Jolani’s assurances of moderation are not credible and remind me of the Taliban’s assurances to the US negotiators on the American withdrawal from Afghanistan that women’s rights would be respected. Now Afghan women are banned from education after the sixth grade and are enshrouded in burkas, under penalty of corporal punishments. Deception is a tactic being used by Jolani to obtain sanction relief from the US and the rest of the West.”   

SP: How did the ousted Bashar al-Assad treat Christians during his reign? 

NS:  “He was said to be their ‘protector’ but this is belied by their massive exodus from Syria over the past 13 years.” 

SP:  Are Christians allowed to worship freely in Syria? 

NS: “Syria is a fractured country. In certain parts, such as those controlled by the Kurdish-led Syrian Democratic Forces and where Assad had control, they could go to church, carry out charitable activities, operate monasteries and convents.”

SP: Can Christians expect fair treatment under any Islamic government in Syria or any part of the Middle East?  

NS: “Most Middle Eastern governments in Muslim countries, including Assad’s, incorporate Islamic or Sharia Law, to greater or lesser extents. This deprives Christians and other non-Muslims of equal rights under the law in certain areas. These can hurt them to greater or lesser extents, religiously, economically, legally, and politically. Lebanon is an exception. Saudi Arabia, which is becoming more open to the world, still won’t legalize a single church or non-Muslim house of worship, not only in their holy cities of Mecca and Medina, but everywhere else in their whole country.”

SP: Can the dwindling Christian population in Syria play a role in rebuilding the country? 

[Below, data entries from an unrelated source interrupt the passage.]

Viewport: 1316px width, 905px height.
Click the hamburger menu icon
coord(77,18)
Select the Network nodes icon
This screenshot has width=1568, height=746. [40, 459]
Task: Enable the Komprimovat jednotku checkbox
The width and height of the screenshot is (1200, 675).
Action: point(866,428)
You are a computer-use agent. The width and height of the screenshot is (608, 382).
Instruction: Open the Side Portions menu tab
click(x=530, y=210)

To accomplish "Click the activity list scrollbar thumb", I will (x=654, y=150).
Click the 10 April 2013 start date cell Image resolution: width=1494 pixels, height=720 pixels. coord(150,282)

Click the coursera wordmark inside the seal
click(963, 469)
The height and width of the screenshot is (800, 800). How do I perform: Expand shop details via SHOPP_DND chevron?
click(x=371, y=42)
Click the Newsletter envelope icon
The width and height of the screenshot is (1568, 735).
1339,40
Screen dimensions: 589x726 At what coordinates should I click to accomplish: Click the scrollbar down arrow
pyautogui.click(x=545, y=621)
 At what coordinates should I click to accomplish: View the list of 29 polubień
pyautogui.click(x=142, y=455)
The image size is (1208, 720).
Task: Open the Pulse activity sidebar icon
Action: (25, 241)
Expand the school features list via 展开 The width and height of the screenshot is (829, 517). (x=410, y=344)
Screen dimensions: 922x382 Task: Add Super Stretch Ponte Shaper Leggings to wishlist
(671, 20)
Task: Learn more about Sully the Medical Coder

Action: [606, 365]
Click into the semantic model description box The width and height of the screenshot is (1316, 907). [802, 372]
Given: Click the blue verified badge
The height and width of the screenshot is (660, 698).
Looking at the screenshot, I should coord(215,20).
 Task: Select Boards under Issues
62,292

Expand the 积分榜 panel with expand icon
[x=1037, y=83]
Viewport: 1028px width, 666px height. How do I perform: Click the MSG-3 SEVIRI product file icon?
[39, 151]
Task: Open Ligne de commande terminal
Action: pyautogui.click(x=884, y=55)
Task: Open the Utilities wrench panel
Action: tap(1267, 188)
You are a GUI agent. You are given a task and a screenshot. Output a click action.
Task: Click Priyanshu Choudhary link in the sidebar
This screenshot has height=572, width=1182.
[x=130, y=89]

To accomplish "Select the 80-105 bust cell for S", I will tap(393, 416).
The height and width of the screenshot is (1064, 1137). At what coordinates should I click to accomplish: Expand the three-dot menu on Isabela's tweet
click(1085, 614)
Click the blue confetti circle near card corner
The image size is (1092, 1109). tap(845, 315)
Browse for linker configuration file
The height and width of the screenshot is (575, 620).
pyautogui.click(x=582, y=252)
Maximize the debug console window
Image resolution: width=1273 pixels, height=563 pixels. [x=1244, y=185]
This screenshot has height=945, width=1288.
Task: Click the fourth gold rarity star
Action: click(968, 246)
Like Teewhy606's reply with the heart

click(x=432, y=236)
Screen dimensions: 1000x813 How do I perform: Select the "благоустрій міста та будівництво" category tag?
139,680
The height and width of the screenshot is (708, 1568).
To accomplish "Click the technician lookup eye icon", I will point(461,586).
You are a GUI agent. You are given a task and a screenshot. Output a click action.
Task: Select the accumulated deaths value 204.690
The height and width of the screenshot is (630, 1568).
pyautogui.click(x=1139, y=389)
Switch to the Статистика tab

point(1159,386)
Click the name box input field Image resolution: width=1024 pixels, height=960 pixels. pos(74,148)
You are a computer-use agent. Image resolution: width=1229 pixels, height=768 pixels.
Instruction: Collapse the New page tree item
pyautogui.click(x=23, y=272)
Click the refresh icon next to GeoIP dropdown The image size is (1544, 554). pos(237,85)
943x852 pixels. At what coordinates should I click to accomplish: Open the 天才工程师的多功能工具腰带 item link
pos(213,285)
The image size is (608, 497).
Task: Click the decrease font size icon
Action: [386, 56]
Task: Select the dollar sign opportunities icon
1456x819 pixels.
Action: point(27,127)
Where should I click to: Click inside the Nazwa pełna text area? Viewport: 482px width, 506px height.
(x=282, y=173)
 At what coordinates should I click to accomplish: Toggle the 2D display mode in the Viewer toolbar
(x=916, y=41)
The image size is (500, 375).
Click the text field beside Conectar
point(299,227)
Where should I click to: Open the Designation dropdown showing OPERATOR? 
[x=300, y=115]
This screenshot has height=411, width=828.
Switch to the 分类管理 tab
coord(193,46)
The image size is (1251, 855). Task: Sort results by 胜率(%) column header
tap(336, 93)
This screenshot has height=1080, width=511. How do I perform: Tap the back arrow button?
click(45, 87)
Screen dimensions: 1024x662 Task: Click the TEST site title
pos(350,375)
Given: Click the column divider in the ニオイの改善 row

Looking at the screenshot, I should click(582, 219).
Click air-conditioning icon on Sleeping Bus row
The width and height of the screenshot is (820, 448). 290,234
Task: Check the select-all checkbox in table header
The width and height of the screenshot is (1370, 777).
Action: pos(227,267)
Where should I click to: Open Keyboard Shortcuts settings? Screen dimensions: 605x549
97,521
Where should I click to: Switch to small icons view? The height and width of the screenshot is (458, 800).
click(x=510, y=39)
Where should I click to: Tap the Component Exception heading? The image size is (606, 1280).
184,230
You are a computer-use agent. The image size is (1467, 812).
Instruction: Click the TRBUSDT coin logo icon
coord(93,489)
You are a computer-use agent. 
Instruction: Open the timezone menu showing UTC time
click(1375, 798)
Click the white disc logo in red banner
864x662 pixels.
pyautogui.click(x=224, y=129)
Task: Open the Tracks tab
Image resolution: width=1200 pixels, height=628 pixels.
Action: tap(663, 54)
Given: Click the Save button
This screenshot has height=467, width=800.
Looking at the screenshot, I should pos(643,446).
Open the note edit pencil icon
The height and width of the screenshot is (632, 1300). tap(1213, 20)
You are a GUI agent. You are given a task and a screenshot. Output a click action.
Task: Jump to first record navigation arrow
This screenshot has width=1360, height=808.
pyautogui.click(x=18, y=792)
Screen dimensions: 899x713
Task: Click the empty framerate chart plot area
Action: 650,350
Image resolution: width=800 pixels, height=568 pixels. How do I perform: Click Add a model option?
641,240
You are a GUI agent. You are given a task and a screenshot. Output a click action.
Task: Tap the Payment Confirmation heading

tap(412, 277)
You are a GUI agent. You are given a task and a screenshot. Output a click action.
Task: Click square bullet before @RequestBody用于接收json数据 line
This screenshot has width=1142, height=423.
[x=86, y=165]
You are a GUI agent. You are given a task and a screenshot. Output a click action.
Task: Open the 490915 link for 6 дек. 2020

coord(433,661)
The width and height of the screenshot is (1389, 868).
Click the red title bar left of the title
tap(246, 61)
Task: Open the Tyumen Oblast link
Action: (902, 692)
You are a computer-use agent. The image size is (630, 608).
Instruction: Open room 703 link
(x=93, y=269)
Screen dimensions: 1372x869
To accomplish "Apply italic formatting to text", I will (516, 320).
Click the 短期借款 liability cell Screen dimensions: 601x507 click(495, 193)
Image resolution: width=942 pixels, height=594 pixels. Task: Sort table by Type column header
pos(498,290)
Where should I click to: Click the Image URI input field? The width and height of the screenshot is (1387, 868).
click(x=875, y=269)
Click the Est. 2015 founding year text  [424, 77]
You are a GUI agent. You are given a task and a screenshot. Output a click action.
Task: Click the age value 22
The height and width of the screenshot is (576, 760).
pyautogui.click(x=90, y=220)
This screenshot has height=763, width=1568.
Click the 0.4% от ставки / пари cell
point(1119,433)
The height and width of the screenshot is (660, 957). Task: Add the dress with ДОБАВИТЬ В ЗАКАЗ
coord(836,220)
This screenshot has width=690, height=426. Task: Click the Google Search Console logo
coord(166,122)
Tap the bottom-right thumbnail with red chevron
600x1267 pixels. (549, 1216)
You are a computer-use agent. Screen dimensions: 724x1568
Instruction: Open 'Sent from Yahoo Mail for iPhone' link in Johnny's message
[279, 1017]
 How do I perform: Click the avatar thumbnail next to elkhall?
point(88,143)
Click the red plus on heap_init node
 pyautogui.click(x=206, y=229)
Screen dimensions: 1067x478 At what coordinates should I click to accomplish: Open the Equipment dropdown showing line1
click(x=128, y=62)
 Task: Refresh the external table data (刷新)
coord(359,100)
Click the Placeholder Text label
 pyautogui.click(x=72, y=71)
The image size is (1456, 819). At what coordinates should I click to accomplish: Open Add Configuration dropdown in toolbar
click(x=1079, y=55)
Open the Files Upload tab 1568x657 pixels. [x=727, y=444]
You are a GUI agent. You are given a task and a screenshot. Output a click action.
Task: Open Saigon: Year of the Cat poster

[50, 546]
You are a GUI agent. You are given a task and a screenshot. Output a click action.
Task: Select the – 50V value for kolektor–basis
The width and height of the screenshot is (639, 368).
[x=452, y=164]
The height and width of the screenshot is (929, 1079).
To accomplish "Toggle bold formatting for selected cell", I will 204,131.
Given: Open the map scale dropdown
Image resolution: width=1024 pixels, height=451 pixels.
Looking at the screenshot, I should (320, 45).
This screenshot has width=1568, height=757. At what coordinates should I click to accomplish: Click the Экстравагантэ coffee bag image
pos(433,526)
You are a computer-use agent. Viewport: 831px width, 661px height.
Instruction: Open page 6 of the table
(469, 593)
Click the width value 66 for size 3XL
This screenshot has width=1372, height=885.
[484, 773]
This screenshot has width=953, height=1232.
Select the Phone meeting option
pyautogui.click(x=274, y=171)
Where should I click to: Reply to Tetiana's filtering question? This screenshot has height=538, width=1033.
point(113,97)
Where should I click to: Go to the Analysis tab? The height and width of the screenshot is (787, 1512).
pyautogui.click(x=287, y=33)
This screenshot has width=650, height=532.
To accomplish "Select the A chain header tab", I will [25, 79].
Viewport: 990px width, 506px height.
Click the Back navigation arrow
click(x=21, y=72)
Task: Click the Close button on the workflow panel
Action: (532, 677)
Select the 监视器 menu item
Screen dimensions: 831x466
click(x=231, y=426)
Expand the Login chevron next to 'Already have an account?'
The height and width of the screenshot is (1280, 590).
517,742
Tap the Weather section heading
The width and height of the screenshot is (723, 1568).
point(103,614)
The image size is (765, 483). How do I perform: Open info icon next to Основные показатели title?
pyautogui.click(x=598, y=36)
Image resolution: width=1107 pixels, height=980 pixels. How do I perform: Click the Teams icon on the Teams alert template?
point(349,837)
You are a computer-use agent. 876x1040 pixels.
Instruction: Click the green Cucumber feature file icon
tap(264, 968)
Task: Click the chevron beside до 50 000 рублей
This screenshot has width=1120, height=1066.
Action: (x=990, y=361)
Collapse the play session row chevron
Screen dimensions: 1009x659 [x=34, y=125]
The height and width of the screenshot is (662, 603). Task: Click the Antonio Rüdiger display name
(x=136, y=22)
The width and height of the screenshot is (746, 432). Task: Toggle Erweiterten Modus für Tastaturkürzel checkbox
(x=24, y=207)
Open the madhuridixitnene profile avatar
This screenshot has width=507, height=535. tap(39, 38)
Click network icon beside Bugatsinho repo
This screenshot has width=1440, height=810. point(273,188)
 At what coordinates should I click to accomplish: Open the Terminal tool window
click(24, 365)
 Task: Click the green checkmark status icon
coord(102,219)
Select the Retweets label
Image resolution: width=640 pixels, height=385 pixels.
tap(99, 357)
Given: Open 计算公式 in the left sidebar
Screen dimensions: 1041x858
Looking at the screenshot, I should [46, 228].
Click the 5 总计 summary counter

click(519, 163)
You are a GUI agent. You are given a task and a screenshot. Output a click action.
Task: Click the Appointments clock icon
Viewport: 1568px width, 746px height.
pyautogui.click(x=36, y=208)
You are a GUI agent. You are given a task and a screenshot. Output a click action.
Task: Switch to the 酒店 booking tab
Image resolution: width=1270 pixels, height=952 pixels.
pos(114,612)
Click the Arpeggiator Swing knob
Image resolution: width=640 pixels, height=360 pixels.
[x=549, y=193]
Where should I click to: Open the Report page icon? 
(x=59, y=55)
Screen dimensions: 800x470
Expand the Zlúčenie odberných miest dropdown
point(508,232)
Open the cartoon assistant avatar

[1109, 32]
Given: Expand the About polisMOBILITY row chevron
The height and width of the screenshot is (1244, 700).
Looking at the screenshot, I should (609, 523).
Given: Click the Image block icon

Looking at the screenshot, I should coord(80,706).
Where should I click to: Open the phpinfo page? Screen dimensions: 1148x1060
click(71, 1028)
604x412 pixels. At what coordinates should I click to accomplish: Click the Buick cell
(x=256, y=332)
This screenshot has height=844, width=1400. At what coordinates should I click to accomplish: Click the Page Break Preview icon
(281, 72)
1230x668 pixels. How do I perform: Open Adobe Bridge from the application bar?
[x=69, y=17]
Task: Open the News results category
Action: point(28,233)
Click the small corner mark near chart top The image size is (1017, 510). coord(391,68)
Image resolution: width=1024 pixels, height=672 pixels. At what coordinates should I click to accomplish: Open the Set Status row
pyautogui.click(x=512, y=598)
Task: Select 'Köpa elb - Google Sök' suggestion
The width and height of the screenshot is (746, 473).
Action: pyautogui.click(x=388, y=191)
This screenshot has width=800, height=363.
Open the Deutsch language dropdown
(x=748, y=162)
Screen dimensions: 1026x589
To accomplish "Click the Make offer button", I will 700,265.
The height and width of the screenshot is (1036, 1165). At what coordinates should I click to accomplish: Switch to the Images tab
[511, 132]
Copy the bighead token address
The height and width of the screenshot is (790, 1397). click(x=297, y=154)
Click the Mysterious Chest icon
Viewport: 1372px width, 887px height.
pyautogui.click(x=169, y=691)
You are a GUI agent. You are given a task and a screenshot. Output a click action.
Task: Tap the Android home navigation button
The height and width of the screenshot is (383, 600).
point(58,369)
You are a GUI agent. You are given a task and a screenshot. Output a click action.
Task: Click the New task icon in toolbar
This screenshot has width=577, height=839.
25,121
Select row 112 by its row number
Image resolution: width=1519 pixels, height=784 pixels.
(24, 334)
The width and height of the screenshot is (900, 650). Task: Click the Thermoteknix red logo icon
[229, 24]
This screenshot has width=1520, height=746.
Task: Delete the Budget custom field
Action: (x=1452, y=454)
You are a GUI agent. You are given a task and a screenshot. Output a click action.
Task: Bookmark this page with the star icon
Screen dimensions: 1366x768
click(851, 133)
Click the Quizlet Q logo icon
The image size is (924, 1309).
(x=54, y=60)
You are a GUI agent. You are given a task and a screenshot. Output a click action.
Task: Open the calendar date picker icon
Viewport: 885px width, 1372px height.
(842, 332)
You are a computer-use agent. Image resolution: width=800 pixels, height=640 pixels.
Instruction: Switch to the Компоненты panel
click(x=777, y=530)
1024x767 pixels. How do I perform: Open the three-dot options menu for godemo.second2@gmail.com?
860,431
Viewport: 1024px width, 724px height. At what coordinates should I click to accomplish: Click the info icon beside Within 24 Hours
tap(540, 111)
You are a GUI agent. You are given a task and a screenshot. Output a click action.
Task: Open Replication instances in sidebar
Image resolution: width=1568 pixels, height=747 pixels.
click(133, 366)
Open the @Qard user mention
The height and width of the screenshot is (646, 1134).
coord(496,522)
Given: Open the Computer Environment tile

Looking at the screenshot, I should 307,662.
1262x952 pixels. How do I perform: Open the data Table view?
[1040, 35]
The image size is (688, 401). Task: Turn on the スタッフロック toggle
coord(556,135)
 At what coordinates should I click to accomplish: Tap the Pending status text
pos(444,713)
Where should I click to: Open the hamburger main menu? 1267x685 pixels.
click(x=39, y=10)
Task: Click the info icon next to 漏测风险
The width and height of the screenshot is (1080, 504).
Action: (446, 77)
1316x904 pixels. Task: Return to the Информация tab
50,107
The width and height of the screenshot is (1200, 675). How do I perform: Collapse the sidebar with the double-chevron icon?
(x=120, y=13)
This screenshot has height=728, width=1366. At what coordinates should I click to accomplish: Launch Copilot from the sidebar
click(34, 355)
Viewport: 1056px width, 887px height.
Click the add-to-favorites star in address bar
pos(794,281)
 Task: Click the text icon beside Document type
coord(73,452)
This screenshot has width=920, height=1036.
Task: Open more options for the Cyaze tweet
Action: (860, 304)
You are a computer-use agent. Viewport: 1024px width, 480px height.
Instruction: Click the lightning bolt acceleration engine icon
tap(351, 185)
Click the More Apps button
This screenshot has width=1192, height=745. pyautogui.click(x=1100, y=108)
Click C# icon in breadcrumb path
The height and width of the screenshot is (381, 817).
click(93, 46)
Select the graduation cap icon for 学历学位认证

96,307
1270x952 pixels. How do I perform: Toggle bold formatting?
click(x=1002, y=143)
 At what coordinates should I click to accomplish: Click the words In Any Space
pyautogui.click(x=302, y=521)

NS: “The survival strategy of the Christian leadership seems to be to serve as interlocutors to the West to lift economic sanctions and provide reconstruction aid following Syria’s devastating civil war. Their messages now talk of helping to rebuild their country.  For a long time, they have been an important source of humanitarian and development aid, including skills training. Whether they can carry out this larger role of rebuilding will depend on the actions and stability of the new government. If the new rulers continue to impose strict sharia and express global jihadi goals of conquest — as they appear to be doing — or if there is further conflict with competing factions and foreign governments, then obtaining Western aid probably won’t be achievable. Turkey has played a major role in supporting HTS in the overthrow of the Assad regime and its future role in Syria is uncertain and complicates the picture.”

SP: Why is it important for Christians to remain in Syria and in the region in your view? 

NS: “There are several reasons. Syria is part of the region called the Cradle of Christianity. The first time the term ‘Christian’ appeared in the Bible, it was applied to Syrian Christians. Syrians were present at Pentecost. Their ancient traditions influenced the Western Church. It’s important to Christians that a living community with a continuous presence, such as the Syrian Christian community, remains in the region of Christianity’s birth. But it’s also important for the region and the world that the Middle East retain religious pluralism. Middle Eastern Christians have founded schools, including for girls and women, hospitals, publishing houses and many other benefits in the lands that they have inhabited centuries before the arrival of Islam. They are known as the Middle East’s modernizers, moderators and mediators (including with the West), as Lebanese scholar Habib Malik has written.”

SP: What role should the U.S. play in Syria’s future in your view? 

NS: “The US should play a leading diplomatic role to steady and moderate Syria’s rulers going forward. It should work to obtain the cooperation of our NATO ally in this endeavor. The president should also appoint a Special Envoy to protect Middle Eastern Christians, who are in danger of disappearing.”

SP: What can the Vatican do to support Syria’s Christians and Christians in the region? 

NS: “The Vatican can direct prayers, and aid for the survival of Middle Eastern Christianity. The Holy See can also use its diplomacy with its dialogue partners in the Muslim world, in which it has invested greatly, to ensure security and equal rights of the vulnerable Christian communities.”